* [Job item] Please retype, character for character, the items on the lines from the one holding "Identify the location of table-row: Pacífico" through the one holding "center [470, 545].", both included.

* [Source records]
__________________________________________________

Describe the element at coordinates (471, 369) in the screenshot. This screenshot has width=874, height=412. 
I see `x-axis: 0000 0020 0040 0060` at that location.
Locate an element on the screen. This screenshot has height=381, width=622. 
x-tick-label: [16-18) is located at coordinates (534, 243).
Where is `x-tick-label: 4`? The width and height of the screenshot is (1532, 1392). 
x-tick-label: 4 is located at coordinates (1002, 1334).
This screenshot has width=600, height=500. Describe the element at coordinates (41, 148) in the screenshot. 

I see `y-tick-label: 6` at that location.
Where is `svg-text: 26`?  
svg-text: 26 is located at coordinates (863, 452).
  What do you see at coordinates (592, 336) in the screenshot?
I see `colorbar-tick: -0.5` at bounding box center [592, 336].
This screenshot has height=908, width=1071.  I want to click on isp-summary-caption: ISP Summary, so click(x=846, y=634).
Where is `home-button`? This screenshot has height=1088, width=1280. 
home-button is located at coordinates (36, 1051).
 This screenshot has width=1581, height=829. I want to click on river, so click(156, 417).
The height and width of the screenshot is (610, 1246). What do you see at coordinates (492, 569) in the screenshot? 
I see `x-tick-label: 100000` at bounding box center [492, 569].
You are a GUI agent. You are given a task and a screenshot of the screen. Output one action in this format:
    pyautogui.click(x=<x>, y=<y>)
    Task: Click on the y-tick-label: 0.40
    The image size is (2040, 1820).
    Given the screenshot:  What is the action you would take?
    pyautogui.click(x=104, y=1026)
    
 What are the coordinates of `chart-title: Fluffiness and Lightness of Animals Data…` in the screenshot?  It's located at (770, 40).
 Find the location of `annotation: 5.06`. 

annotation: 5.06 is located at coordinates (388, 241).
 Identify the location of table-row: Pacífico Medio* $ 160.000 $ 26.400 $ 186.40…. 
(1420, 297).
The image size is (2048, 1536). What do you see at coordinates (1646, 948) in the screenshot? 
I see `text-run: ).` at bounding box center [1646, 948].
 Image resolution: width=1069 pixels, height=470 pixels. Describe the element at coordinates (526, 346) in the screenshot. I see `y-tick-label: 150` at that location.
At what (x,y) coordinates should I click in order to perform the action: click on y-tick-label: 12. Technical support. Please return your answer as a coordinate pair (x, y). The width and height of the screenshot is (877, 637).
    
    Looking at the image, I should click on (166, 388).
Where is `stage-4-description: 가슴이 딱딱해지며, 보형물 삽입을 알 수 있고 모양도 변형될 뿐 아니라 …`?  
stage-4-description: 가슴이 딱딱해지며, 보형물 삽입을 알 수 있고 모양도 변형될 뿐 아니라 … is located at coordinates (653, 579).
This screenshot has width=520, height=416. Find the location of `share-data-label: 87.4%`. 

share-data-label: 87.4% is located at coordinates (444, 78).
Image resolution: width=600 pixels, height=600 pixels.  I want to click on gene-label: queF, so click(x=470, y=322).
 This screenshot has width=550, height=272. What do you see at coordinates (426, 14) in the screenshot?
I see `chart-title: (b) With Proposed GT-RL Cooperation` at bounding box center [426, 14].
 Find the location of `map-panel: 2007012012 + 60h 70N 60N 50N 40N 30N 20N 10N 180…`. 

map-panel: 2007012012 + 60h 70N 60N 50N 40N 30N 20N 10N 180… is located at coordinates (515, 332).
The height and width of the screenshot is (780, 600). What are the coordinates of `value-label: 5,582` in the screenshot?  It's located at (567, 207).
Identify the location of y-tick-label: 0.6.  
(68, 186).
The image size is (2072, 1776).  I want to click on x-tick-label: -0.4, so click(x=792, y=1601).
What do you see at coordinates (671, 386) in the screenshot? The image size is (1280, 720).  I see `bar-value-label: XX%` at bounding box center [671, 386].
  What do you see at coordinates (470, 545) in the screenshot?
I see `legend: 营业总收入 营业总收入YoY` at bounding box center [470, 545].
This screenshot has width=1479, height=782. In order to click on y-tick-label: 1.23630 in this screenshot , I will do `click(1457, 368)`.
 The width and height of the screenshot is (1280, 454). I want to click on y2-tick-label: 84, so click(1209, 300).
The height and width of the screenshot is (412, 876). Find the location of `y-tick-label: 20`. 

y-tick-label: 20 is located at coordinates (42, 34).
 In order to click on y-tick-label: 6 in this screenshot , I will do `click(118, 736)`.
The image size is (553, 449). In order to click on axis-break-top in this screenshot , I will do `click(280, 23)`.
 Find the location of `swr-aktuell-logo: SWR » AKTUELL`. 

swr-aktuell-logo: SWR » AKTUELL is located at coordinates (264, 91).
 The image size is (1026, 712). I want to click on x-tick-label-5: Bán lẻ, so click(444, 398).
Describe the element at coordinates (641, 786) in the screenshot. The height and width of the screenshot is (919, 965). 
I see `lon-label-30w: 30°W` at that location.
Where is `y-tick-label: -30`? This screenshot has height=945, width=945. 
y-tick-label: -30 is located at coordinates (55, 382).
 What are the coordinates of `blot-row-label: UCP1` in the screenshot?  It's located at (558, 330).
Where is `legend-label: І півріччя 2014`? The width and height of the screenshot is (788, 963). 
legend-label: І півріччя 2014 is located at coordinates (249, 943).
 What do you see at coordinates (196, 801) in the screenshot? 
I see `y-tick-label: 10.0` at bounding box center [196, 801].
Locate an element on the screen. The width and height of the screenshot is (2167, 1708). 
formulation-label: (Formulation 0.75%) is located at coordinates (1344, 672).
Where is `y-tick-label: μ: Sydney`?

__________________________________________________

* [Exercise result]
 Identify the location of table-row: Pacífico Medio* $ 160.000 $ 26.400 $ 186.40…. 
(1420, 297).
The image size is (2048, 1536). What do you see at coordinates (1646, 948) in the screenshot? 
I see `text-run: ).` at bounding box center [1646, 948].
 Image resolution: width=1069 pixels, height=470 pixels. Describe the element at coordinates (526, 346) in the screenshot. I see `y-tick-label: 150` at that location.
At what (x,y) coordinates should I click in order to perform the action: click on y-tick-label: 12. Technical support. Please return your answer as a coordinate pair (x, y). The width and height of the screenshot is (877, 637).
    
    Looking at the image, I should click on (166, 388).
Where is `stage-4-description: 가슴이 딱딱해지며, 보형물 삽입을 알 수 있고 모양도 변형될 뿐 아니라 …`?  
stage-4-description: 가슴이 딱딱해지며, 보형물 삽입을 알 수 있고 모양도 변형될 뿐 아니라 … is located at coordinates (653, 579).
This screenshot has width=520, height=416. Find the location of `share-data-label: 87.4%`. 

share-data-label: 87.4% is located at coordinates (444, 78).
Image resolution: width=600 pixels, height=600 pixels.  I want to click on gene-label: queF, so click(x=470, y=322).
 This screenshot has width=550, height=272. What do you see at coordinates (426, 14) in the screenshot?
I see `chart-title: (b) With Proposed GT-RL Cooperation` at bounding box center [426, 14].
 Find the location of `map-panel: 2007012012 + 60h 70N 60N 50N 40N 30N 20N 10N 180…`. 

map-panel: 2007012012 + 60h 70N 60N 50N 40N 30N 20N 10N 180… is located at coordinates (515, 332).
The height and width of the screenshot is (780, 600). What are the coordinates of `value-label: 5,582` in the screenshot?  It's located at (567, 207).
Identify the location of y-tick-label: 0.6.  
(68, 186).
The image size is (2072, 1776).  I want to click on x-tick-label: -0.4, so click(x=792, y=1601).
What do you see at coordinates (671, 386) in the screenshot? The image size is (1280, 720).  I see `bar-value-label: XX%` at bounding box center [671, 386].
  What do you see at coordinates (470, 545) in the screenshot?
I see `legend: 营业总收入 营业总收入YoY` at bounding box center [470, 545].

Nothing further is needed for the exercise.